Question

Solve the given problems by finding the appropriate derivatives.The voltage $$V$$ induced in an inductor in an electric circuit is given by $$V=L\left(d^{2} q / d t^{2}\right),$$ where $$L$$ is the inductance (in $$\mathrm{H}$$ ). Find the expression for the voltage induced in a $$1.60-\mathrm{H}$$ inductor if $$q=\sqrt{2 t+1}-1$$.

Answer

**step1 Calculate the First Derivative of Charge q with Respect to Time t**

To find the rate of change of charge over time, we first need to differentiate the given expression for charge $$q$$ with respect to time $$t$$. The charge $$q$$ is given by $$q=\sqrt{2 t+1}-1$$. We can rewrite $$\sqrt{2 t+1}$$ as $$(2t+1)^{1/2}$$. We will use the chain rule for differentiation.

$$q = (2t+1)^{1/2} - 1$$

Applying the power rule and chain rule:

$$\frac{dq}{dt} = \frac{d}{dt} \left( (2t+1)^{1/2} - 1 \right)$$

$$\frac{dq}{dt} = \frac{1}{2} (2t+1)^{(\frac{1}{2}-1)} \times \frac{d}{dt}(2t+1) - 0$$

$$\frac{dq}{dt} = \frac{1}{2} (2t+1)^{-1/2} \times 2$$

$$\frac{dq}{dt} = (2t+1)^{-1/2}$$

$$\frac{dq}{dt} = \frac{1}{\sqrt{2t+1}}$$

**step2 Calculate the Second Derivative of Charge q with Respect to Time t**

Next, we need to find the second derivative of $$q$$ with respect to $$t$$, which is $$d^{2}q/dt^{2}$$. This represents the rate of change of the rate of change of charge, or acceleration of charge flow.
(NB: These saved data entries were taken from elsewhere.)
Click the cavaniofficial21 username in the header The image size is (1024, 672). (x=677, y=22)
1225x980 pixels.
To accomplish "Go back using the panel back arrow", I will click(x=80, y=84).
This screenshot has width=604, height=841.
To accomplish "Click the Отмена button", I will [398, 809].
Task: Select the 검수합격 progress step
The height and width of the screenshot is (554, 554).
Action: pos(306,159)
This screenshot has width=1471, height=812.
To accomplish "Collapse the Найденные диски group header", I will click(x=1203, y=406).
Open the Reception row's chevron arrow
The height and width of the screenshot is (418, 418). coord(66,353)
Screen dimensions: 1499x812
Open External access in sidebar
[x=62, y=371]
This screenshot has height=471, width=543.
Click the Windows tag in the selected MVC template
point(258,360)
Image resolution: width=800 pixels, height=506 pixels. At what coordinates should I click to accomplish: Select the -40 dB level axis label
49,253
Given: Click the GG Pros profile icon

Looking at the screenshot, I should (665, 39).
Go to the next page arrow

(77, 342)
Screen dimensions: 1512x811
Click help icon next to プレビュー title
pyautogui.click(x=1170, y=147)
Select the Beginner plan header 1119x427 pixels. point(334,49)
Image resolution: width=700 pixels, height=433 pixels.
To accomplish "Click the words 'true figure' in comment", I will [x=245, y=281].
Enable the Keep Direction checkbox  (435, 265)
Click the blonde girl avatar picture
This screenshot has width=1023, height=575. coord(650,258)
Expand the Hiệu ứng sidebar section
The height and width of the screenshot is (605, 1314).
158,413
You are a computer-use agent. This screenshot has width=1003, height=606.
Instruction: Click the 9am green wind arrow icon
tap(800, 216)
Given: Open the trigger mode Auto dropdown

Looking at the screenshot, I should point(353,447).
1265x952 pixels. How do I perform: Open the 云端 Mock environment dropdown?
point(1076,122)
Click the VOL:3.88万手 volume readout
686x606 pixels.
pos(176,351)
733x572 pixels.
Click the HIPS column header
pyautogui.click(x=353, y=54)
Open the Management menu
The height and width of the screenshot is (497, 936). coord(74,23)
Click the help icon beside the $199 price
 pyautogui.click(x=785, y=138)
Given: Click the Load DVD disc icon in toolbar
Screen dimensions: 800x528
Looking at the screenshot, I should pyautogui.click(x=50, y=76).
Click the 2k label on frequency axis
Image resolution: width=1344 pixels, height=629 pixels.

We differentiate the first derivative, $$(2t+1)^{-1/2}$$, using the chain rule again.

$$\frac{d^{2}q}{dt^{2}} = \frac{d}{dt} \left( (2t+1)^{-1/2} \right)$$

Applying the power rule and chain rule:

$$\frac{d^{2}q}{dt^{2}} = -\frac{1}{2} (2t+1)^{(-\frac{1}{2}-1)} \times \frac{d}{dt}(2t+1)$$

$$\frac{d^{2}q}{dt^{2}} = -\frac{1}{2} (2t+1)^{-3/2} \times 2$$

$$\frac{d^{2}q}{dt^{2}} = -(2t+1)^{-3/2}$$

$$\frac{d^{2}q}{dt^{2}} = -\frac{1}{(2t+1)^{3/2}}$$

**step3 Calculate the Induced Voltage V**

Finally, we use the given formula for the induced voltage $$V=L\left(d^{2} q / d t^{2}\right)$$. We substitute the given inductance $$L = 1.60 \text{ H}$$ and the calculated second derivative into the formula.

$$V = L \left(\frac{d^{2} q}{d t^{2}}\right)$$

Given: $$L = 1.60$$ H.
Substituting the values:

$$V = 1.60 \times \left(-\frac{1}{(2t+1)^{3/2}}\right)$$

$$V = -\frac{1.60}{(2t+1)^{3/2}}$$